## Problem requirements
Two lines in the data below mark the range: the one with "This screenshot has height=471, width=600." and the one with "Task: Switch to 領収書/〒振票/案内 category". Return both, along with every line between them, exactly.

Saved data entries
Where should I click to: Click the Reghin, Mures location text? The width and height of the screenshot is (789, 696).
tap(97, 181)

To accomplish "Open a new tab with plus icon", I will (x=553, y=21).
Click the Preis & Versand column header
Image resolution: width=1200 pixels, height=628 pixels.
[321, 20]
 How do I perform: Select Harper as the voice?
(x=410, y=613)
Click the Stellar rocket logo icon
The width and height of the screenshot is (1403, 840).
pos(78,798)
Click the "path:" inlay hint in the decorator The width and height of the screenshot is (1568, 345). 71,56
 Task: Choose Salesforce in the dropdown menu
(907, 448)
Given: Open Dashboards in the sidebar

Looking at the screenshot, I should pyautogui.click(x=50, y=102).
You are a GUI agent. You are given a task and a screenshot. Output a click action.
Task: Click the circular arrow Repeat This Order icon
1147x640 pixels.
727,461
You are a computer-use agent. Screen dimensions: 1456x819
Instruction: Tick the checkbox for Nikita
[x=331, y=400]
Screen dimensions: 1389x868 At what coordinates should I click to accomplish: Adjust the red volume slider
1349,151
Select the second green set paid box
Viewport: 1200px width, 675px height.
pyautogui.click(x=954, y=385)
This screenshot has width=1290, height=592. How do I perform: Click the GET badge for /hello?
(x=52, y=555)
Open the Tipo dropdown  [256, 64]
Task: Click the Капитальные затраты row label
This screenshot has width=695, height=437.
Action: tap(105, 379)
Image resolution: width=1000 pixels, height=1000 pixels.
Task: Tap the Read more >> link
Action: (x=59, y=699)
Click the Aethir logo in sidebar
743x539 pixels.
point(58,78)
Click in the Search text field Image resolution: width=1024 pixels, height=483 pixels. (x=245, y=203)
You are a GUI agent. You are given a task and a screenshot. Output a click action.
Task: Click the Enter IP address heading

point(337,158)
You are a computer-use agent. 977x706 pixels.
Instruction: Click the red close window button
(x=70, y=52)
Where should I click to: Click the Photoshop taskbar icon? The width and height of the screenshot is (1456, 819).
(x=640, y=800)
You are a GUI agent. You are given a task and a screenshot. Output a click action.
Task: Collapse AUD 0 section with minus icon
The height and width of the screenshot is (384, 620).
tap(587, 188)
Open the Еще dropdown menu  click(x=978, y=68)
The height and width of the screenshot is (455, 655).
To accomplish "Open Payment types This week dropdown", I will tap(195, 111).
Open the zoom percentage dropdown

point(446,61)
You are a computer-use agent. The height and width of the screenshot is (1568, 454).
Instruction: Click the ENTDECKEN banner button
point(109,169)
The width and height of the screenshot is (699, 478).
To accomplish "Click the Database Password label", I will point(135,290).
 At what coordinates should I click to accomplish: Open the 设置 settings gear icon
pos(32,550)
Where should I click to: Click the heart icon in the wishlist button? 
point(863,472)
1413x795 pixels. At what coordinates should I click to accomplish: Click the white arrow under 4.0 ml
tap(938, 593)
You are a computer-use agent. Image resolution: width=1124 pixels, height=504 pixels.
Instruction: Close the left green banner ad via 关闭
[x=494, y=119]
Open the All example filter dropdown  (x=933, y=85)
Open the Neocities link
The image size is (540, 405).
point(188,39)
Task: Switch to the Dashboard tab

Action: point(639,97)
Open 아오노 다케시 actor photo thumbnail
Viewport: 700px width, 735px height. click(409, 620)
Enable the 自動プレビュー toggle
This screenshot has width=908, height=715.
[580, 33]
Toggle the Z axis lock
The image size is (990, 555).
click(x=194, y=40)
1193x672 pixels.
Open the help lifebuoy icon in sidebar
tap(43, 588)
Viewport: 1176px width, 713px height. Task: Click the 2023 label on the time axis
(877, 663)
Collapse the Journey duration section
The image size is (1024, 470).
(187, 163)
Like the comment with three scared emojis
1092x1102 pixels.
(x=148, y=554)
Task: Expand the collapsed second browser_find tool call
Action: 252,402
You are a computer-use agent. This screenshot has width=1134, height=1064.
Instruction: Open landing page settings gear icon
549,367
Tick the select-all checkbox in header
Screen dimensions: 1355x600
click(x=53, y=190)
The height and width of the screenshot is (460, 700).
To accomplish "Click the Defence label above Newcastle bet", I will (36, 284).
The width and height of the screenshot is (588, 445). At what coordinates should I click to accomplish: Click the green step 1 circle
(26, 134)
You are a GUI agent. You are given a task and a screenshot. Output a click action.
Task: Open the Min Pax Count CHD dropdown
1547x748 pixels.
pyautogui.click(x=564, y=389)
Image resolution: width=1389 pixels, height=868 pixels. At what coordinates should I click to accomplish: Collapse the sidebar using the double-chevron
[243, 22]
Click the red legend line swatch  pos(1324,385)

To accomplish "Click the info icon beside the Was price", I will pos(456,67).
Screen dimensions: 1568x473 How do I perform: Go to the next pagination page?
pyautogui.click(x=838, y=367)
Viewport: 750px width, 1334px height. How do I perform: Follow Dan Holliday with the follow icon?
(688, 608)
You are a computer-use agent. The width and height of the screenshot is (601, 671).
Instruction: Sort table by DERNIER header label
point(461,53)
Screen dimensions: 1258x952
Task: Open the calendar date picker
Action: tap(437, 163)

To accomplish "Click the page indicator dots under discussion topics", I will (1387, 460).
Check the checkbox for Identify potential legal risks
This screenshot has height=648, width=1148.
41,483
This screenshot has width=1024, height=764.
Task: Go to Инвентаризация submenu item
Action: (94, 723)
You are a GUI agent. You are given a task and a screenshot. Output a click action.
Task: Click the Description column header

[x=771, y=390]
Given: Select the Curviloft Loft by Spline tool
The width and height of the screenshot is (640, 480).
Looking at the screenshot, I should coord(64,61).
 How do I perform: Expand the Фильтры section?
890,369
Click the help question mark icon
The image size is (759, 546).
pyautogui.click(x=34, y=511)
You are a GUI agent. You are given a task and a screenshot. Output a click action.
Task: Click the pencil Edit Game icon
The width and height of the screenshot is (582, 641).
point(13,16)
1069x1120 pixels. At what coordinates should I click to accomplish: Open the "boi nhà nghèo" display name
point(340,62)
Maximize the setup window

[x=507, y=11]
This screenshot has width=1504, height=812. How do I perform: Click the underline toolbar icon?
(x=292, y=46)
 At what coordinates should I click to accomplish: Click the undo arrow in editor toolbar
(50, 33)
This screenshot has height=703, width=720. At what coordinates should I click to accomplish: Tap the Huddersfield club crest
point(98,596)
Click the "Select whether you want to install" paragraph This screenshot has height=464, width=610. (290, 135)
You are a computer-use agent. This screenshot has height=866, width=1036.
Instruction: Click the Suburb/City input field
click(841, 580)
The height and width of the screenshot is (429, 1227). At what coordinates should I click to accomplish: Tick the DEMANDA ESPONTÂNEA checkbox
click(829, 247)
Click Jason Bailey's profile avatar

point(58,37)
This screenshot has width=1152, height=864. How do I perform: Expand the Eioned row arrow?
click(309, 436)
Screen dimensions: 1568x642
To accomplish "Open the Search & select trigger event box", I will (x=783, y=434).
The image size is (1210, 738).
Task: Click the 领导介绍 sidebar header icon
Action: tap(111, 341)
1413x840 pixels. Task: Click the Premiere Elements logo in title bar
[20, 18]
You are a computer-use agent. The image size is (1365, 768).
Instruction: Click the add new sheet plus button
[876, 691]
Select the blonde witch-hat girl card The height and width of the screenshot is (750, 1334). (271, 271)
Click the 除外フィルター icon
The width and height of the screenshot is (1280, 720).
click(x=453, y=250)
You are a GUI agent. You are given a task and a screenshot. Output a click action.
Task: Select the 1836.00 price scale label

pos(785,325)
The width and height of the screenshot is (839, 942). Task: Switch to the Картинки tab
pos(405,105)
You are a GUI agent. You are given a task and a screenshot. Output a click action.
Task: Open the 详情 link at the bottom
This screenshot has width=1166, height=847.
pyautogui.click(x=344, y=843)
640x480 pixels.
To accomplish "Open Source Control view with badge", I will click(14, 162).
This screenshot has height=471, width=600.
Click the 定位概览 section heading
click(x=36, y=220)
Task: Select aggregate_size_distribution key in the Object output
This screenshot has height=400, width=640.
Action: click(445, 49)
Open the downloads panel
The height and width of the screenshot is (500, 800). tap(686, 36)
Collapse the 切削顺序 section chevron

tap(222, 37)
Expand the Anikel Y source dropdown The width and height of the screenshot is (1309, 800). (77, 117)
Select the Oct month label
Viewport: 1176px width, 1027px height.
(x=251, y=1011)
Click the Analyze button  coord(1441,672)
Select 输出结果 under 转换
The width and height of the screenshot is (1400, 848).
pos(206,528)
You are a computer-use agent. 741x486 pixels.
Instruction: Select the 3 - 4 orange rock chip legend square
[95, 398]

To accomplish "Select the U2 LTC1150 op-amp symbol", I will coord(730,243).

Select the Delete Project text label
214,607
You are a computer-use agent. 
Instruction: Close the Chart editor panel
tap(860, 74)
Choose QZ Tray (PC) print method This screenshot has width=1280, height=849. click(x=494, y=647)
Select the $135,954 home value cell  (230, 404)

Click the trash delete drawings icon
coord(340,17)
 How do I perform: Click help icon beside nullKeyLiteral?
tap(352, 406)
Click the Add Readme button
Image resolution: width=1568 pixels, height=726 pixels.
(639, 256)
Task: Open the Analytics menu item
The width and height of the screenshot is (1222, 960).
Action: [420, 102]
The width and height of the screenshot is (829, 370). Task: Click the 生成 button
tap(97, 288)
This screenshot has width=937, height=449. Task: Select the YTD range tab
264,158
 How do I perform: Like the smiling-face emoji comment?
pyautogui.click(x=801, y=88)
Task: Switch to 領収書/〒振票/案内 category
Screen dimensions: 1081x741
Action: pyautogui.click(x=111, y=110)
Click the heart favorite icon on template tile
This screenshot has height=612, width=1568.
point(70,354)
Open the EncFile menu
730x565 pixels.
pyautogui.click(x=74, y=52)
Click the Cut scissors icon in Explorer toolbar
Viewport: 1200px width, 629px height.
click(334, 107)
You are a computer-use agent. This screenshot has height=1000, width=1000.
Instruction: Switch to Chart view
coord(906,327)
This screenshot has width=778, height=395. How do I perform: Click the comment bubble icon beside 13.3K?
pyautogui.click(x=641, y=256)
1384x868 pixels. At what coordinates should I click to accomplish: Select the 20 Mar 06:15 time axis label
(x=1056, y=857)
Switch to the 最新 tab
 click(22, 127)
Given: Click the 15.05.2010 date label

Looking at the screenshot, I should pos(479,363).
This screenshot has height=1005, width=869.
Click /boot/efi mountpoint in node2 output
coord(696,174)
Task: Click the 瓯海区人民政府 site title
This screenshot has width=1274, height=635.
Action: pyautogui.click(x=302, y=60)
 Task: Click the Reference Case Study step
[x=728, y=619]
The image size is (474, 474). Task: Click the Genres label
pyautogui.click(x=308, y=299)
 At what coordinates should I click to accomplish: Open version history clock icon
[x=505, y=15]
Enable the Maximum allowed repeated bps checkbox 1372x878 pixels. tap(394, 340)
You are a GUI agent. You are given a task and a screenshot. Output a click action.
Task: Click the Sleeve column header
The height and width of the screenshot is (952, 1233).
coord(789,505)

## Finished task
This screenshot has height=471, width=600.
Click the 定位概览 section heading
click(x=36, y=220)
Task: Select aggregate_size_distribution key in the Object output
This screenshot has height=400, width=640.
Action: click(445, 49)
Open the downloads panel
The height and width of the screenshot is (500, 800). tap(686, 36)
Collapse the 切削顺序 section chevron

tap(222, 37)
Expand the Anikel Y source dropdown The width and height of the screenshot is (1309, 800). (77, 117)
Select the Oct month label
Viewport: 1176px width, 1027px height.
(x=251, y=1011)
Click the Analyze button  coord(1441,672)
Select 输出结果 under 转换
The width and height of the screenshot is (1400, 848).
pos(206,528)
You are a computer-use agent. 741x486 pixels.
Instruction: Select the 3 - 4 orange rock chip legend square
[95, 398]

To accomplish "Select the U2 LTC1150 op-amp symbol", I will coord(730,243).

Select the Delete Project text label
214,607
You are a computer-use agent. 
Instruction: Close the Chart editor panel
tap(860, 74)
Choose QZ Tray (PC) print method This screenshot has width=1280, height=849. click(x=494, y=647)
Select the $135,954 home value cell  (230, 404)

Click the trash delete drawings icon
coord(340,17)
 How do I perform: Click help icon beside nullKeyLiteral?
tap(352, 406)
Click the Add Readme button
Image resolution: width=1568 pixels, height=726 pixels.
(639, 256)
Task: Open the Analytics menu item
The width and height of the screenshot is (1222, 960).
Action: [420, 102]
The width and height of the screenshot is (829, 370). Task: Click the 生成 button
tap(97, 288)
This screenshot has width=937, height=449. Task: Select the YTD range tab
264,158
 How do I perform: Like the smiling-face emoji comment?
pyautogui.click(x=801, y=88)
Task: Switch to 領収書/〒振票/案内 category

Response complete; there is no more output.